--- Written instruction ---
Lay out the rows as a JSON list of strings, one string per line with blank lines omitted, starting at the line that contains "Click the autoscale Y axis icon" and ending at the end of the rows.

--- Records for this exercise ---

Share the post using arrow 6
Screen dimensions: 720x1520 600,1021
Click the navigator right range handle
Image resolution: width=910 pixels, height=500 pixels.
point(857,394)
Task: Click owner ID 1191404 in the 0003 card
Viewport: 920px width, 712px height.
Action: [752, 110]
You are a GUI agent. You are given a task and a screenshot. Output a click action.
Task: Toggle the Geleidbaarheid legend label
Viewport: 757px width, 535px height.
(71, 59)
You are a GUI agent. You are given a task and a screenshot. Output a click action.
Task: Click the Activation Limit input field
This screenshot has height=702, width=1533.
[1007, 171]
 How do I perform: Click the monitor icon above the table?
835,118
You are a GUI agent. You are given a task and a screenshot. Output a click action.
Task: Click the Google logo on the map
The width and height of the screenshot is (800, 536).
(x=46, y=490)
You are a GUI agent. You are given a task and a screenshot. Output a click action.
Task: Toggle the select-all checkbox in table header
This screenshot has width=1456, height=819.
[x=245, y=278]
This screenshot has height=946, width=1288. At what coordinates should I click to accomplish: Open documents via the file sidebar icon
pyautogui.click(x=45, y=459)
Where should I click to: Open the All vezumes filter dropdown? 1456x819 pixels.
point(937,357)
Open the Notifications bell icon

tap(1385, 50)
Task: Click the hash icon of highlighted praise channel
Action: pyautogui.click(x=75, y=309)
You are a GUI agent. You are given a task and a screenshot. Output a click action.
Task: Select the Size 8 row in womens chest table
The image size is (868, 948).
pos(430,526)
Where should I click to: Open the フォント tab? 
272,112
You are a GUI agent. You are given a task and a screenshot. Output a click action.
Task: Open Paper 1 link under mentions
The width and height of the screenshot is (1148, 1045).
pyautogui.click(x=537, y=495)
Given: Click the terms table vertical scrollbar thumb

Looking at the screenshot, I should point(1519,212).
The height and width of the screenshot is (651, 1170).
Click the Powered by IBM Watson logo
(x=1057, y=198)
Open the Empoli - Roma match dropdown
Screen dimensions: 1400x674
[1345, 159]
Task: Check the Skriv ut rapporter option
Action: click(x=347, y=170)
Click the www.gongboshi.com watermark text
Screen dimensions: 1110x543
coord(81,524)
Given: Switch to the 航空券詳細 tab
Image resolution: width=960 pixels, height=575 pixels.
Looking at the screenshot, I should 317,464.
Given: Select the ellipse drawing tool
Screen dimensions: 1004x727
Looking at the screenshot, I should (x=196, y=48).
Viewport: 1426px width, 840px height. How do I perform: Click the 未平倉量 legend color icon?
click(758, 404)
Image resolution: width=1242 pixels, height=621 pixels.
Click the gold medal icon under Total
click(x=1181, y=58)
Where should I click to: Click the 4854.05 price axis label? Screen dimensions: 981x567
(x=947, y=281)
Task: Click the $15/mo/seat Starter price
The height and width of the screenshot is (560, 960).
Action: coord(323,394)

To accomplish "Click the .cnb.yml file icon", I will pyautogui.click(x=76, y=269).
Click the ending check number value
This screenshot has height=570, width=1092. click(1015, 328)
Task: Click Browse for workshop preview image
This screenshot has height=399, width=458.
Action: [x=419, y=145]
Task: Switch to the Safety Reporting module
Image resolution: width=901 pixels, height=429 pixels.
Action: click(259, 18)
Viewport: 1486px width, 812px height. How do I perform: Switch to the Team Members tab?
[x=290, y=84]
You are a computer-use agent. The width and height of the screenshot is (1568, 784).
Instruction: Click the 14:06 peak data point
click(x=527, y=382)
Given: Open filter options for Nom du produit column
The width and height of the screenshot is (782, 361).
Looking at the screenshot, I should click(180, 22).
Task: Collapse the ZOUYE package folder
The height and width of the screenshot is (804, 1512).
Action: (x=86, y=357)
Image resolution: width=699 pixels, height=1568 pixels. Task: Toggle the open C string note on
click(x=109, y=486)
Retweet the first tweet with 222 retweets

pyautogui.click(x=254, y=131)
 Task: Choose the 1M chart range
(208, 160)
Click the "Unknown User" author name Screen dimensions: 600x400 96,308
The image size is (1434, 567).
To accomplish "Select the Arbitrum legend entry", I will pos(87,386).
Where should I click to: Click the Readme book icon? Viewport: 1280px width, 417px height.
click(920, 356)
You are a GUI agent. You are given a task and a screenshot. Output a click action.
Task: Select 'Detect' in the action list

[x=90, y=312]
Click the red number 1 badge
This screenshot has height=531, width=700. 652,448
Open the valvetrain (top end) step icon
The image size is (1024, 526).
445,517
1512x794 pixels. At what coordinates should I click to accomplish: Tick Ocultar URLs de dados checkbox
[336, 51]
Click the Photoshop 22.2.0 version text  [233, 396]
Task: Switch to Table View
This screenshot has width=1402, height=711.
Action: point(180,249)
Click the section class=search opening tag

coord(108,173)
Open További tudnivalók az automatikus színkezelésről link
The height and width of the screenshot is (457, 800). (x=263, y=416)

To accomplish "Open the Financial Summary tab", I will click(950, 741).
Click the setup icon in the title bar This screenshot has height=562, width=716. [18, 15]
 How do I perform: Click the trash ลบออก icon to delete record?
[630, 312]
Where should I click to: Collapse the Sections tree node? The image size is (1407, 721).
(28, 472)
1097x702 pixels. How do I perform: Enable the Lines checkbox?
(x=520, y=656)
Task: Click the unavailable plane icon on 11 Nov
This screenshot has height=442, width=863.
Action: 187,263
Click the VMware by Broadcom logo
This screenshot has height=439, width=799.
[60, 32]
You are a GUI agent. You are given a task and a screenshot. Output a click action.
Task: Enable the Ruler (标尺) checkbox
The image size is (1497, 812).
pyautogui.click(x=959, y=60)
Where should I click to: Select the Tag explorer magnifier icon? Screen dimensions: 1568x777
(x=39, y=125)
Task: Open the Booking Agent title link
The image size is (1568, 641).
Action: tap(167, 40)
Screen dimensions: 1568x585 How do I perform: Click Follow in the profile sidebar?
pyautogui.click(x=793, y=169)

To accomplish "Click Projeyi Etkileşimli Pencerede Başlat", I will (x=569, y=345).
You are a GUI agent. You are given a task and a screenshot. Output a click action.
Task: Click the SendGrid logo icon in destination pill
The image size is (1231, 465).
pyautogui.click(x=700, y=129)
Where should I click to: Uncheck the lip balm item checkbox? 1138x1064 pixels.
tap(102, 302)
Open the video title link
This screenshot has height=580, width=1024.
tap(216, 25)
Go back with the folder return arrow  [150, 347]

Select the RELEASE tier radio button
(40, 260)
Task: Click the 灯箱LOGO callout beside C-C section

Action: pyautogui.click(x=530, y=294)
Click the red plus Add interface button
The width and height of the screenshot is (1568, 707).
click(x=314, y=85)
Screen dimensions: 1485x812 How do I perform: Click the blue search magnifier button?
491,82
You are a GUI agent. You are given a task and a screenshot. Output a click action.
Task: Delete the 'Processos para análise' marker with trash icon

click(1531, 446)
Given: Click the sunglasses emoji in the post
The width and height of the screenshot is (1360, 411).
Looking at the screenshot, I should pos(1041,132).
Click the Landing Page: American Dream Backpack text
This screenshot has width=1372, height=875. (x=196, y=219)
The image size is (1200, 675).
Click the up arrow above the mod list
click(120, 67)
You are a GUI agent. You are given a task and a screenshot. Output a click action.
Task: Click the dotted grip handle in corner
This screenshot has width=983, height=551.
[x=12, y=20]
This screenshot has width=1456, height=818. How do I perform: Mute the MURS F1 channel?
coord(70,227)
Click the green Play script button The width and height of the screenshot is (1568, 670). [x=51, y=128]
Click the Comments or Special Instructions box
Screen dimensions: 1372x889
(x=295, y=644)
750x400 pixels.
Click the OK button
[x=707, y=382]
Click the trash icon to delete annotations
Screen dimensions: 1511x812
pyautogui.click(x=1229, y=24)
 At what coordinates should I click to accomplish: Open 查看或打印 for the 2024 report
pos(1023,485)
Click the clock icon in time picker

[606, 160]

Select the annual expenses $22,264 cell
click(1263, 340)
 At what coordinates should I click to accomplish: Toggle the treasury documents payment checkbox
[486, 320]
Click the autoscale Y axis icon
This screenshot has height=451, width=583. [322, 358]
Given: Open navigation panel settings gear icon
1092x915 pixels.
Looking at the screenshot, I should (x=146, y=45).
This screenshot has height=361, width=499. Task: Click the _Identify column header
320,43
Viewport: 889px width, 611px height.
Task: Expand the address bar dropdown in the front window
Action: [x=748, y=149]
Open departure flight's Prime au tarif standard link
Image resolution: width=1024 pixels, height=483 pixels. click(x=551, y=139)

--- Task response ---
[
  "Click the autoscale Y axis icon",
  "This screenshot has height=451, width=583. [322, 358]",
  "Given: Open navigation panel settings gear icon",
  "1092x915 pixels.",
  "Looking at the screenshot, I should (x=146, y=45).",
  "This screenshot has height=361, width=499. Task: Click the _Identify column header",
  "320,43",
  "Viewport: 889px width, 611px height.",
  "Task: Expand the address bar dropdown in the front window",
  "Action: [x=748, y=149]",
  "Open departure flight's Prime au tarif standard link",
  "Image resolution: width=1024 pixels, height=483 pixels. click(x=551, y=139)"
]